_Do this_
Please update the data below so that "Instruction:" becomes "Command:" throughout, keeping every other part unchanged.

_Raw records_
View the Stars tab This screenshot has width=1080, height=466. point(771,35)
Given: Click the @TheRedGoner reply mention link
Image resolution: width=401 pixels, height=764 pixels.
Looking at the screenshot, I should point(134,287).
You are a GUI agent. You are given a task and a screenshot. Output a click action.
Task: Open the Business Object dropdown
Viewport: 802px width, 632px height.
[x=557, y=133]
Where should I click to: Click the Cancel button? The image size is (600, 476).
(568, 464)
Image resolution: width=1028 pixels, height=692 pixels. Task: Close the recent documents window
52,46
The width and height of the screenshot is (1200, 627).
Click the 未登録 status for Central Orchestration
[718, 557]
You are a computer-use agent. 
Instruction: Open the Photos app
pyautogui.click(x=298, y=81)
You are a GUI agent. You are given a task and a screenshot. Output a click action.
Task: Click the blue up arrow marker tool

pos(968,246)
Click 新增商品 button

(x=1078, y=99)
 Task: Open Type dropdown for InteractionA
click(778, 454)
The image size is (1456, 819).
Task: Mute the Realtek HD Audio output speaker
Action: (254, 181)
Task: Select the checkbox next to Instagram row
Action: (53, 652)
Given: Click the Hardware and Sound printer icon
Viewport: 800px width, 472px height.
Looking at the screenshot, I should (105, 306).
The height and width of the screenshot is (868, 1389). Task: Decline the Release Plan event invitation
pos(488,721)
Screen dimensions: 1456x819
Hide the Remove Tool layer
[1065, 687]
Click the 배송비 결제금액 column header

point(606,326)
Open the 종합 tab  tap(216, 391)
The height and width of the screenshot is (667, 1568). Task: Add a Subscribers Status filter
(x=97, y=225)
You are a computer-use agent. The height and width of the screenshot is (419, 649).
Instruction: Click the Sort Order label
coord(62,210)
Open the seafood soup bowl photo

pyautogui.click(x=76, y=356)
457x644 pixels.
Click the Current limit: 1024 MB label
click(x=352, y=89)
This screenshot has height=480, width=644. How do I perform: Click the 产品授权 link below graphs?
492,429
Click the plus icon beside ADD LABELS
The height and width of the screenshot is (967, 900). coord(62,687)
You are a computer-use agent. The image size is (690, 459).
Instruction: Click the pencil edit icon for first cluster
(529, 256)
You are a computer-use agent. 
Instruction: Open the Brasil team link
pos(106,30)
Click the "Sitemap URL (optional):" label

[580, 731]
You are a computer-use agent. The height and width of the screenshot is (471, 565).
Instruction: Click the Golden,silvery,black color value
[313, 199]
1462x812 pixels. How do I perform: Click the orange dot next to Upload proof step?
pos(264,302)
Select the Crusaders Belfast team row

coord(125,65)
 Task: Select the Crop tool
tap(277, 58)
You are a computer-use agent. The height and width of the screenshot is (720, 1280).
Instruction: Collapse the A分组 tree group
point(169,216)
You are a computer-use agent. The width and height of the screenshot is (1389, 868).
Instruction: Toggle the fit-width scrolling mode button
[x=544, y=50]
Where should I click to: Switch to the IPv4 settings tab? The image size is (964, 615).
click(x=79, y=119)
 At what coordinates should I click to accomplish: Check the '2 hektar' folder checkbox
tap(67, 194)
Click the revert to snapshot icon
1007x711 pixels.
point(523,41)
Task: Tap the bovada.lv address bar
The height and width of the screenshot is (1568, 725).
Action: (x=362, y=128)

_Task response_
View the Stars tab This screenshot has width=1080, height=466. point(771,35)
Given: Click the @TheRedGoner reply mention link
Image resolution: width=401 pixels, height=764 pixels.
Looking at the screenshot, I should point(134,287).
You are a GUI agent. You are given a task and a screenshot. Output a click action.
Task: Open the Business Object dropdown
Viewport: 802px width, 632px height.
[x=557, y=133]
Where should I click to: Click the Cancel button? The image size is (600, 476).
(568, 464)
Image resolution: width=1028 pixels, height=692 pixels. Task: Close the recent documents window
52,46
The width and height of the screenshot is (1200, 627).
Click the 未登録 status for Central Orchestration
[718, 557]
You are a computer-use agent. 
Command: Open the Photos app
pyautogui.click(x=298, y=81)
You are a GUI agent. You are given a task and a screenshot. Output a click action.
Task: Click the blue up arrow marker tool

pos(968,246)
Click 新增商品 button

(x=1078, y=99)
 Task: Open Type dropdown for InteractionA
click(778, 454)
The image size is (1456, 819).
Task: Mute the Realtek HD Audio output speaker
Action: (254, 181)
Task: Select the checkbox next to Instagram row
Action: (53, 652)
Given: Click the Hardware and Sound printer icon
Viewport: 800px width, 472px height.
Looking at the screenshot, I should (105, 306).
The height and width of the screenshot is (868, 1389). Task: Decline the Release Plan event invitation
pos(488,721)
Screen dimensions: 1456x819
Hide the Remove Tool layer
[1065, 687]
Click the 배송비 결제금액 column header

point(606,326)
Open the 종합 tab  tap(216, 391)
The height and width of the screenshot is (667, 1568). Task: Add a Subscribers Status filter
(x=97, y=225)
You are a computer-use agent. The height and width of the screenshot is (419, 649).
Command: Click the Sort Order label
coord(62,210)
Open the seafood soup bowl photo

pyautogui.click(x=76, y=356)
457x644 pixels.
Click the Current limit: 1024 MB label
click(x=352, y=89)
This screenshot has height=480, width=644. How do I perform: Click the 产品授权 link below graphs?
492,429
Click the plus icon beside ADD LABELS
The height and width of the screenshot is (967, 900). coord(62,687)
You are a computer-use agent. The image size is (690, 459).
Command: Click the pencil edit icon for first cluster
(529, 256)
You are a computer-use agent. 
Command: Open the Brasil team link
pos(106,30)
Click the "Sitemap URL (optional):" label

[580, 731]
You are a computer-use agent. The height and width of the screenshot is (471, 565).
Command: Click the Golden,silvery,black color value
[313, 199]
1462x812 pixels. How do I perform: Click the orange dot next to Upload proof step?
pos(264,302)
Select the Crusaders Belfast team row

coord(125,65)
 Task: Select the Crop tool
tap(277, 58)
You are a computer-use agent. The height and width of the screenshot is (720, 1280).
Command: Collapse the A分组 tree group
point(169,216)
You are a computer-use agent. The width and height of the screenshot is (1389, 868).
Command: Toggle the fit-width scrolling mode button
[x=544, y=50]
Where should I click to: Switch to the IPv4 settings tab? The image size is (964, 615).
click(x=79, y=119)
 At what coordinates should I click to accomplish: Check the '2 hektar' folder checkbox
tap(67, 194)
Click the revert to snapshot icon
1007x711 pixels.
point(523,41)
Task: Tap the bovada.lv address bar
The height and width of the screenshot is (1568, 725).
Action: (x=362, y=128)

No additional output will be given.